Tras pasar cuatro meses en un refugio abarrotado en Tapachula, la Comar le concedió a la familia el estatus de refugiados. Esperan poder en algún momento llegar a Estados Unidos, donde la madre de Donovan es una inmigrante indocumentada y trabaja como limpiadora en Texas.

Volver a casa no es una opción. “La inseguridad en Honduras es cada vez peor, y no se puede confiar en las autoridades. Todo el mundo sabe quién le disparó a mi hija, pero el hombre sigue libre. Incluso si lo arrestaran, las cosas podrían empeorar para nosotros. No podemos volver”, dijo Machado.

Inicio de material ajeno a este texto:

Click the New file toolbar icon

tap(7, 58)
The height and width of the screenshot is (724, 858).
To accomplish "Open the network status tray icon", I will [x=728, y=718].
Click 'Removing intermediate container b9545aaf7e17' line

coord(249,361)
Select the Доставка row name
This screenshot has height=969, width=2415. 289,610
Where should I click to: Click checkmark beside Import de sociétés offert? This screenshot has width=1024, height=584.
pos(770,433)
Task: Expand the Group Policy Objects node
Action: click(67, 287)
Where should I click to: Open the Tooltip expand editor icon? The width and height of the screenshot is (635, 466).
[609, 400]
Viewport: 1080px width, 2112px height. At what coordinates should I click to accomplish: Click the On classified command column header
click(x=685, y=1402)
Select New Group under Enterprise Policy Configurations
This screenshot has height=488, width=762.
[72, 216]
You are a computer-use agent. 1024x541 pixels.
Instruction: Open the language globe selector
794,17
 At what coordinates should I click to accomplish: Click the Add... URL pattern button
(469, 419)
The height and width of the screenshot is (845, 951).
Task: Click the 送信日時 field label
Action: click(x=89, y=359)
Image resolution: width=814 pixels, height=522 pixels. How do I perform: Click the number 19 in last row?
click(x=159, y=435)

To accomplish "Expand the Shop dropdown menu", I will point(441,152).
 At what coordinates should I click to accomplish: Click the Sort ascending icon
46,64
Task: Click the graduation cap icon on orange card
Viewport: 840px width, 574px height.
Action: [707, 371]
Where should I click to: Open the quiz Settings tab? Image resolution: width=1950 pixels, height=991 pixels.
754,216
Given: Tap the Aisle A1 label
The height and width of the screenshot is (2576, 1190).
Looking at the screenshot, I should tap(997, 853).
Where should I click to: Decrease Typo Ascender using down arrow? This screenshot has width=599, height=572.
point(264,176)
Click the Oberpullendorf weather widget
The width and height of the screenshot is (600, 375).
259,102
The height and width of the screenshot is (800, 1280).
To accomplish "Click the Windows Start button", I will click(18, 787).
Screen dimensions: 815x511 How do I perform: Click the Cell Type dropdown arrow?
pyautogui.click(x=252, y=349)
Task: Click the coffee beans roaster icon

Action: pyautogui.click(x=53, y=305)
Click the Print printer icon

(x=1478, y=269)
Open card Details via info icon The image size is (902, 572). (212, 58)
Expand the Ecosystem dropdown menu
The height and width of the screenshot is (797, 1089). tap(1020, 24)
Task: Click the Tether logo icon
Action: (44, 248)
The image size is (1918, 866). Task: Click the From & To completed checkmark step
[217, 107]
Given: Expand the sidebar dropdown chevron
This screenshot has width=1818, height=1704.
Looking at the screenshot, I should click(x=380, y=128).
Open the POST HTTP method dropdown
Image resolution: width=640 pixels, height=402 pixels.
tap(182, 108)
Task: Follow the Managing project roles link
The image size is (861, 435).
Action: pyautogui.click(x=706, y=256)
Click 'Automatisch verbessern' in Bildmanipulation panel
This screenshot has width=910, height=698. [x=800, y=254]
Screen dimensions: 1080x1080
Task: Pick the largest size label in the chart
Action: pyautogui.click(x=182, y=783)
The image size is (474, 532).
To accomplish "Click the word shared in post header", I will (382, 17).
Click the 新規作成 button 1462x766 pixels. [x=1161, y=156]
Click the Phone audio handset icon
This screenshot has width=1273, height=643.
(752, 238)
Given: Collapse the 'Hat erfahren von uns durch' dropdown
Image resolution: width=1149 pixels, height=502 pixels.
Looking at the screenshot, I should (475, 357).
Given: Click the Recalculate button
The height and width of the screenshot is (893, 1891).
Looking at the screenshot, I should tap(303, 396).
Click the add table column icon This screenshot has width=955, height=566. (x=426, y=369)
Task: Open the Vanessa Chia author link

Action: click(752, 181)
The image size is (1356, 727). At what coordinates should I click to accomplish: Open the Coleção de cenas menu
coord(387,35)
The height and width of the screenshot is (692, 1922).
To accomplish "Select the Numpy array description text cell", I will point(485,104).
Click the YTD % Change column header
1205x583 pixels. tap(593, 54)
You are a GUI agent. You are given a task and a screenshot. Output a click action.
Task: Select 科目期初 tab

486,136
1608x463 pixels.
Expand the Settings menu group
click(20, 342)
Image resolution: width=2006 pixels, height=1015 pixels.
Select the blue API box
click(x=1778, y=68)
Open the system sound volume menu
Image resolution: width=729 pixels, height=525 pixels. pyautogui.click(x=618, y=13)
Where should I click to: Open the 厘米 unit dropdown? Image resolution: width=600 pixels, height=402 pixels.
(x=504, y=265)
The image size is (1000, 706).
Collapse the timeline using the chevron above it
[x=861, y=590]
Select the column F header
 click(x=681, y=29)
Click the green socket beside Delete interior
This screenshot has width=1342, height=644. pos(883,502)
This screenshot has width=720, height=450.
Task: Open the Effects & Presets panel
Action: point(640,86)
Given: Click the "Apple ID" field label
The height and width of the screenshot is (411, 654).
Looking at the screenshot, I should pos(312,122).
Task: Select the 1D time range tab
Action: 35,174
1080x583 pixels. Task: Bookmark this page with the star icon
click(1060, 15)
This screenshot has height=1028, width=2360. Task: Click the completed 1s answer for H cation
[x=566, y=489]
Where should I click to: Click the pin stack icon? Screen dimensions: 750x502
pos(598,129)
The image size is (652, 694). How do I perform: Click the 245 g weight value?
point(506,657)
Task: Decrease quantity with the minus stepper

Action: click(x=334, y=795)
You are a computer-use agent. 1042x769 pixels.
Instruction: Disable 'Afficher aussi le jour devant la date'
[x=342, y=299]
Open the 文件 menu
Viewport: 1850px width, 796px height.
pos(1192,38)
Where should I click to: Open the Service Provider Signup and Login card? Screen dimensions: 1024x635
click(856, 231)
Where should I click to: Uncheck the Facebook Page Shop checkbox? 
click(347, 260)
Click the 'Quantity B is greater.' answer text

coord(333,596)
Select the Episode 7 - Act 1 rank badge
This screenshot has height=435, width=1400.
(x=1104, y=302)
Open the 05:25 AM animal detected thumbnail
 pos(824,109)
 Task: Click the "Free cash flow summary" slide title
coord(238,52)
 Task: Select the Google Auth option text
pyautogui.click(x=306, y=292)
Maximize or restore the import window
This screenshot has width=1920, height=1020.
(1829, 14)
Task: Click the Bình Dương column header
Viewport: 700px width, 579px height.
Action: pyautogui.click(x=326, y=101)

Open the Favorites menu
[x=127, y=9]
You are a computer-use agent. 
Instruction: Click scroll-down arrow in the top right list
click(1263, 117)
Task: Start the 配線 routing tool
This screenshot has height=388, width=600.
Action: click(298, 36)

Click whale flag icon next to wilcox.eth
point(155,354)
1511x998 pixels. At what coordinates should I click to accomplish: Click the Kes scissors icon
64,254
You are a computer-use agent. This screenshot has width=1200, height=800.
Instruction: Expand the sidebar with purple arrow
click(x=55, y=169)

La mezcla de crimen organizado, brutalidad estatal y una arraigada impunidad dejó 8.035 muertos el años pasado en Honduras, un país con 8,5 millones de habitantes.

En realidad, los que reciben protección internacional no son más que una pequeña porción de los que realmente calificarían para pedirla.

Menos del 1% de los que cruzaron la frontera sur de México el año pasado –unas 3.423 personas- solicitaron asilo. En comparación, 170.323 centroamericanos fueron detenidos por agentes de inmigración mexicanos y la mayoría fueron deportados inmediatamente.

Además, más de 100.000 familias y menores no acompañados de Honduras, El Salvador y Guatemala fueron detenidas en la frontera sur de Estados Unidos el año pasado.

Aún así, ni Estados Unidos, ni México ni ninguno de los países del Triángulo del Norte ha reconocido la alarmante crisis de refugiados a pesar de las advertencias de la ONU y grupos de Derechos Humanos.

Mientras tanto, muchas personas están demasiado aterrorizadas para solicitar asilo o simplemente desconocen sus derechos, afirma Fermina Rodríguez, del Centro de Derechos Humanos Fray Matías en Tapachula.

“La gente huye de América Central para salvar su vida, para salvar la vida de sus hijos. Necesitan ayuda. Pero la política mexicana –que recibe instrucciones de Estados Unidos– es detenerlos y deportarlos en vez de ofrecerles protección”, afirma Leclerc.

“El Sueño Americano todavía existe, pero ahora la mayoría de la gente simplemente busca un sitio seguro donde vivir con su familia. Lo que buscan es poder tener una vida normal”, concluye.